Vim, 50, 46 bytes

i <esc>:s/./&\r/g
:sor
qq:%s/\v(.)\n\1/\1\1
@qq@qD

Explanation/gif will come later.

JavaScript (ES6), 41 bytes

s=>[...s].sort().join``.match(/(\S)\1*/g)

Haskell, 40 bytes

f x=[v:w|d<-['!'..],v:w<-[filter(==d)x]]

Usage example: f "Ah, abracadabra!"-> ["!",",","A","aaaaa","bb","c","d","h","rr"].

The pattern v:w matches only list with at least one element, so all characters not in the input are ignored.

Also 40 bytes:

import Data.List
group.sort.filter(>' ')

C# 125 98 Bytes

using System.Linq;s=>s.GroupBy(c=>c).Where(g=>g.Key!=' ').Select(g=>new string(g.Key,g.Count())));

Explanation

//Using anonymous function to remove the need for a full signature 
//And also allow the implicit return of an IEnumerable
s =>

    //Create the groupings
    s.GroupBy(c => c)

    //Remove spaces
    .Where(g=> g.Key!=' ')

    //Generate a new string using the grouping key (the character) and repeating it the correct number of times
    .Select(g => new string(g.Key, g.Count()));

• Thanks to @TheLethalCoder who suggested the use of an anonymous function, which also allowed me to remove the ToArray call and just implicitly return an IEnumerable which collectively saves 27 bytes

R, 198 189 96 95 bytes

for(i in unique(a<-strsplit(gsub(" ","",readline()),"")[[1]]))cat(rep(i,sum(a==i)),"\n",sep="")

Ungolfed :

a<-strsplit(gsub(" ","",readline()),"")[[1]] #Takes the input from the console

for(i in unique(a)) #loop over unique characters found in variable a

cat(rep(i,sum(a==i)),"\n",sep="") # print that character n times, where n was the number of times it appeared

This solution is currently not entirely working, when \ are involved.
Now it is !

Thank a lot you to @JDL for golfing out 102 bytes !

Ruby, 41 + 1 = 42 bytes

+1 byte for -n flag.

gsub(/(\S)(?!.*\1)/){puts$1*$_.count($1)}

Takes input on stdin, e.g.:

$ echo 'Ah, abracadabra!' | ruby -ne 'gsub(/(\S)(?!.*\1)/){puts$1*$_.count($1)}'
A
h
,
c
d
bb
rr
aaaaa
!

Swift, 105 91 bytes

Thanks to @NobodyNada for 14 bytes :)

Yeah, I'm pretty new to Swift...

func f(a:[Character]){for c in Set(a){for d in a{if c==d && c != " "{print(c)}}
print("")}}

Characters within a group are separated by a single newline.

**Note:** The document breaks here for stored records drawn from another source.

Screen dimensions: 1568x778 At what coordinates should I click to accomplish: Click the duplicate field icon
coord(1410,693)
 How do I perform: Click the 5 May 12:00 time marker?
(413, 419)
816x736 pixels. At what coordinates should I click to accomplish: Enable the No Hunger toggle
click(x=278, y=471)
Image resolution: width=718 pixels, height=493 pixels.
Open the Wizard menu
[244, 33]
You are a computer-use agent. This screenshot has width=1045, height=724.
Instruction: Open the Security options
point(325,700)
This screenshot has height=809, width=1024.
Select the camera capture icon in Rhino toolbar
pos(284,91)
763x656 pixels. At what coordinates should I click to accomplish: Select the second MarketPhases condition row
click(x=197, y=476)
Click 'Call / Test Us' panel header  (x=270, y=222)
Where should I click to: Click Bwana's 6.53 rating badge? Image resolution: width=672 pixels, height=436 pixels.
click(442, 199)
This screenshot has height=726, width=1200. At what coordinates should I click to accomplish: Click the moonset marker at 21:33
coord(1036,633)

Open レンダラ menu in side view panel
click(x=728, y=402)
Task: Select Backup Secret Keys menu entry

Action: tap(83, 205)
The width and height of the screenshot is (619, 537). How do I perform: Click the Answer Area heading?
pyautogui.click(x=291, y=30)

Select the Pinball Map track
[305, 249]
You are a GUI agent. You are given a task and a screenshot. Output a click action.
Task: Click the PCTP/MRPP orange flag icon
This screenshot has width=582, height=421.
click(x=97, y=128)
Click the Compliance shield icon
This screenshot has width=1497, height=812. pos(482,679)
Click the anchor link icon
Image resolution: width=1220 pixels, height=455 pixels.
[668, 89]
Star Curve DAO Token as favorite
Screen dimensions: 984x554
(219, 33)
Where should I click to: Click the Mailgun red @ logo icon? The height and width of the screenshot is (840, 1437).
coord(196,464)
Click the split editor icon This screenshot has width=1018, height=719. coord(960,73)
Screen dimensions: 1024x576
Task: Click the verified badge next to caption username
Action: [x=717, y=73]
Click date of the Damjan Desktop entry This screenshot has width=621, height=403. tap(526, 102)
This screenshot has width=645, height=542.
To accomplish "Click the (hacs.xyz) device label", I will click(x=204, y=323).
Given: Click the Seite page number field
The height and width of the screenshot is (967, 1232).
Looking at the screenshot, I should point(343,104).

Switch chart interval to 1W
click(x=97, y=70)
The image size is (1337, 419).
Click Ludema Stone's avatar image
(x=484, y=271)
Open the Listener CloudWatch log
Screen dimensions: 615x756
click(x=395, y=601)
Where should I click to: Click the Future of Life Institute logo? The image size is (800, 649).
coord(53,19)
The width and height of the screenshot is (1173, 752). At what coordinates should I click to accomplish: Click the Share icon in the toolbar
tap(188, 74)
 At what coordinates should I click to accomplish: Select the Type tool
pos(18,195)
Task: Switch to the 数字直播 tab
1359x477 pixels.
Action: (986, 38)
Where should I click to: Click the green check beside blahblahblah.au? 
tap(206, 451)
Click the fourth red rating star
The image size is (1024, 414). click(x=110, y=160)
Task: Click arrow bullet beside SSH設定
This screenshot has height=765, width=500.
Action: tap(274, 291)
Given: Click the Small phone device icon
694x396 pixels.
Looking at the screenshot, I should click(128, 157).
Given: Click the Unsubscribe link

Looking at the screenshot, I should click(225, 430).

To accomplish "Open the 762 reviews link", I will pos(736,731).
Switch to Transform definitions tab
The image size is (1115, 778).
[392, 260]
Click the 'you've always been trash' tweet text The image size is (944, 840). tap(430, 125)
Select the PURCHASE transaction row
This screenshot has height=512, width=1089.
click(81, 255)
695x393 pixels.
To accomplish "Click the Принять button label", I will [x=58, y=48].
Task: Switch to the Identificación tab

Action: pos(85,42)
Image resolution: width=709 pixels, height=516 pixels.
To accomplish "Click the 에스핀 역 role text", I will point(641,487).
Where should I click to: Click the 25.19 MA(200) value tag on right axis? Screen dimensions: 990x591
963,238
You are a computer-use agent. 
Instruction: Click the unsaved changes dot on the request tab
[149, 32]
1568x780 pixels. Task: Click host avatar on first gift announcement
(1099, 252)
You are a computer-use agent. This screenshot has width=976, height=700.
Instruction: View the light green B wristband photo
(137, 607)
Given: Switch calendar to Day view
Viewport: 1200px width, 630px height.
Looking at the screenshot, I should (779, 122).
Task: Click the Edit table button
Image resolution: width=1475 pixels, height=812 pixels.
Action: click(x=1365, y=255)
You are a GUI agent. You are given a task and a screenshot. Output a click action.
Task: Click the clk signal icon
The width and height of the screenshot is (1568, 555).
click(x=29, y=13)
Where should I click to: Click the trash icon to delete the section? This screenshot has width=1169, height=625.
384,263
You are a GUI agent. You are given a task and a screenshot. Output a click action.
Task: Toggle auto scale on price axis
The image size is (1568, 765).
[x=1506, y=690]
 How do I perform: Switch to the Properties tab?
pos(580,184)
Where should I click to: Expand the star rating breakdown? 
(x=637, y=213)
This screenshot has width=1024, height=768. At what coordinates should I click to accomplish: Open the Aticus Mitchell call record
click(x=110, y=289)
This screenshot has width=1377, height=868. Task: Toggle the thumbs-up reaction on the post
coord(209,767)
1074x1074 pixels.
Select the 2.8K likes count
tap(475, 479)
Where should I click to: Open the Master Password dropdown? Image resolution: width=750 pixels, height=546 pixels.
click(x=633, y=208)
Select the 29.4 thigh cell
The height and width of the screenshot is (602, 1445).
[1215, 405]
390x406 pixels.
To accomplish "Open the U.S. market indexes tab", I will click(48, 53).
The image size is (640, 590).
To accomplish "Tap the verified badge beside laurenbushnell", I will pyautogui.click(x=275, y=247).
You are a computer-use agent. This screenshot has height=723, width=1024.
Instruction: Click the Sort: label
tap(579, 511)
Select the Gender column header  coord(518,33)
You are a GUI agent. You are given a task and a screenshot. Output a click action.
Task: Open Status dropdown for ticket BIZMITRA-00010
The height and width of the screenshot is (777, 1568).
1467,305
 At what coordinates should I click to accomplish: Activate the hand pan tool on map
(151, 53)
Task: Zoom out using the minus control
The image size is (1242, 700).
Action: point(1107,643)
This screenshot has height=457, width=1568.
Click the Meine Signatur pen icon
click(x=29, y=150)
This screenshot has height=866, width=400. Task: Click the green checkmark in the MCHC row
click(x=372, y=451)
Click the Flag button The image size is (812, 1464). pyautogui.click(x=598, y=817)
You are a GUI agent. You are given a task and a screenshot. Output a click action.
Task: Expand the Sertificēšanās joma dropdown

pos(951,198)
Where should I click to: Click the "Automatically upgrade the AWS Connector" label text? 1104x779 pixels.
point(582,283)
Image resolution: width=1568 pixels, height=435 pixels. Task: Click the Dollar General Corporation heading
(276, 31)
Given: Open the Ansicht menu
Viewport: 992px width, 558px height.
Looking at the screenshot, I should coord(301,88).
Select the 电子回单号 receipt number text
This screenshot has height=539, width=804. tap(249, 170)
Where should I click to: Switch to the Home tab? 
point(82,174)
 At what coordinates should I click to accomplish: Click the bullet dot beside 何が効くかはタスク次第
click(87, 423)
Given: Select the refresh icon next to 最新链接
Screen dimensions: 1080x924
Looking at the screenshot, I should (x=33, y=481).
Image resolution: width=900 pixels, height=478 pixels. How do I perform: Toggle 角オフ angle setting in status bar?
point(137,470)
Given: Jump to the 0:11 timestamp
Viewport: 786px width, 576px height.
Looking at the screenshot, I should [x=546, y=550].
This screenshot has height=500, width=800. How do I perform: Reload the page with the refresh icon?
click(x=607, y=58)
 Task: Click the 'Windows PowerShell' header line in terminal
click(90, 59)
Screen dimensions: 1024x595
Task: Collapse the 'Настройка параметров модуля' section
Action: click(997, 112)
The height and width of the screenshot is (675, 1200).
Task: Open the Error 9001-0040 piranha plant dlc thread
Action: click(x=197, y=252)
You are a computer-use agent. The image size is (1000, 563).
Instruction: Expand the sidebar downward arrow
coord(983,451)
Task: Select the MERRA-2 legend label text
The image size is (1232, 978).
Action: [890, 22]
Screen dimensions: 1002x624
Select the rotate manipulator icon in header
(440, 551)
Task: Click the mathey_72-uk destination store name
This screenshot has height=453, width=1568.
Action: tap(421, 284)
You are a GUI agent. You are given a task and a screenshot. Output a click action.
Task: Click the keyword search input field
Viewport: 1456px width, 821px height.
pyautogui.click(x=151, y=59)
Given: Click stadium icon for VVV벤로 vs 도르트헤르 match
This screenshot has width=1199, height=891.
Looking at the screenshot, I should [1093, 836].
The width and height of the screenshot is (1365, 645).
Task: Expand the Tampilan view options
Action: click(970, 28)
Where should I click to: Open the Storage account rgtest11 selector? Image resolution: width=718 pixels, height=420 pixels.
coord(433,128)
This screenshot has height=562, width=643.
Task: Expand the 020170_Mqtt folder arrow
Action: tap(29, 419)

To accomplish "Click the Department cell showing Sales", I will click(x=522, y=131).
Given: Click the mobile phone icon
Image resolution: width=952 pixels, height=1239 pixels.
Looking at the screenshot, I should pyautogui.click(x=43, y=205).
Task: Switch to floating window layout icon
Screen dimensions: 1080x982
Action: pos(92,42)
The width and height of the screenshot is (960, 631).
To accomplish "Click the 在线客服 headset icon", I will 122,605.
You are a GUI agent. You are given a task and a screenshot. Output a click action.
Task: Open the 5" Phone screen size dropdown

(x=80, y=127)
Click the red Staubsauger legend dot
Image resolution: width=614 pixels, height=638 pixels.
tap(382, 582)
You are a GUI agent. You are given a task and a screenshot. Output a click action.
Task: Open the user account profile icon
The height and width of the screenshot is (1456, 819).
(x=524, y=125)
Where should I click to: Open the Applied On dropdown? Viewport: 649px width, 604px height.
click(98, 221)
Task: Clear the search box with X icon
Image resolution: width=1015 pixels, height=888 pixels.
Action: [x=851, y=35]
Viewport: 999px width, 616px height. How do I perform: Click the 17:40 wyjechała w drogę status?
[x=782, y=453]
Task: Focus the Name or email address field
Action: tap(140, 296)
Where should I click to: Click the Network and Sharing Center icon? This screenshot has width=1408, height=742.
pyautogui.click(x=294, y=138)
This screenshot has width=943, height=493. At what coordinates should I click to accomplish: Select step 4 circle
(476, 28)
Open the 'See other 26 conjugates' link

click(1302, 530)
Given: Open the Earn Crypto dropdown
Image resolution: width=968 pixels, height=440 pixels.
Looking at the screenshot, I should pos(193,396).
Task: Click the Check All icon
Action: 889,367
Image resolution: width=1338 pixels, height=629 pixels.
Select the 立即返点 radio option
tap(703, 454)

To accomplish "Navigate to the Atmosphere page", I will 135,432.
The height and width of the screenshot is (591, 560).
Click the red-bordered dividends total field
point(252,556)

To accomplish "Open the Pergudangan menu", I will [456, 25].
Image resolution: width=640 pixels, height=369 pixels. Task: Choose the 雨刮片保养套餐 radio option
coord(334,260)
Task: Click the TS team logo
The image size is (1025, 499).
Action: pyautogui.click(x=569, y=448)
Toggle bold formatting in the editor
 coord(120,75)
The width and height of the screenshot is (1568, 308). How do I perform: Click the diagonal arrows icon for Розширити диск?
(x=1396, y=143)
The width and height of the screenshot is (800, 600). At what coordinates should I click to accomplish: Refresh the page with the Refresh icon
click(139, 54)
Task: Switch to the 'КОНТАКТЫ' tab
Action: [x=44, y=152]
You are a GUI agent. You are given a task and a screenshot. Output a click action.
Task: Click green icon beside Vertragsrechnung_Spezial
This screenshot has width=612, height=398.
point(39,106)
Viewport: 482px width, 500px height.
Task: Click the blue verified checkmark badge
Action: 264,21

Groups are separated by two newlines.

Mathematica, 36 bytes

Built-in functions Gather and Characters do most of the work here.

Gather@Select[Characters@#,#!=" "&]&

PowerShell v2+, 44 bytes

[char[]]$args[0]-ne32|group|%{-join$_.Group}

Takes input $args[0] as a command-line argument literal string. Casts that as a char-array, and uses the -not equal operator to pull out spaces (ASCII 32). This works because casting has a higher order precedence, and when an array is used as the left-hand operator with a scalar as the right-hand, it acts like a filter.

We pass that array of characters to Group-Object, which does exactly what it says. Note that since we're passing characters, not strings, this properly groups with case-sensitivity.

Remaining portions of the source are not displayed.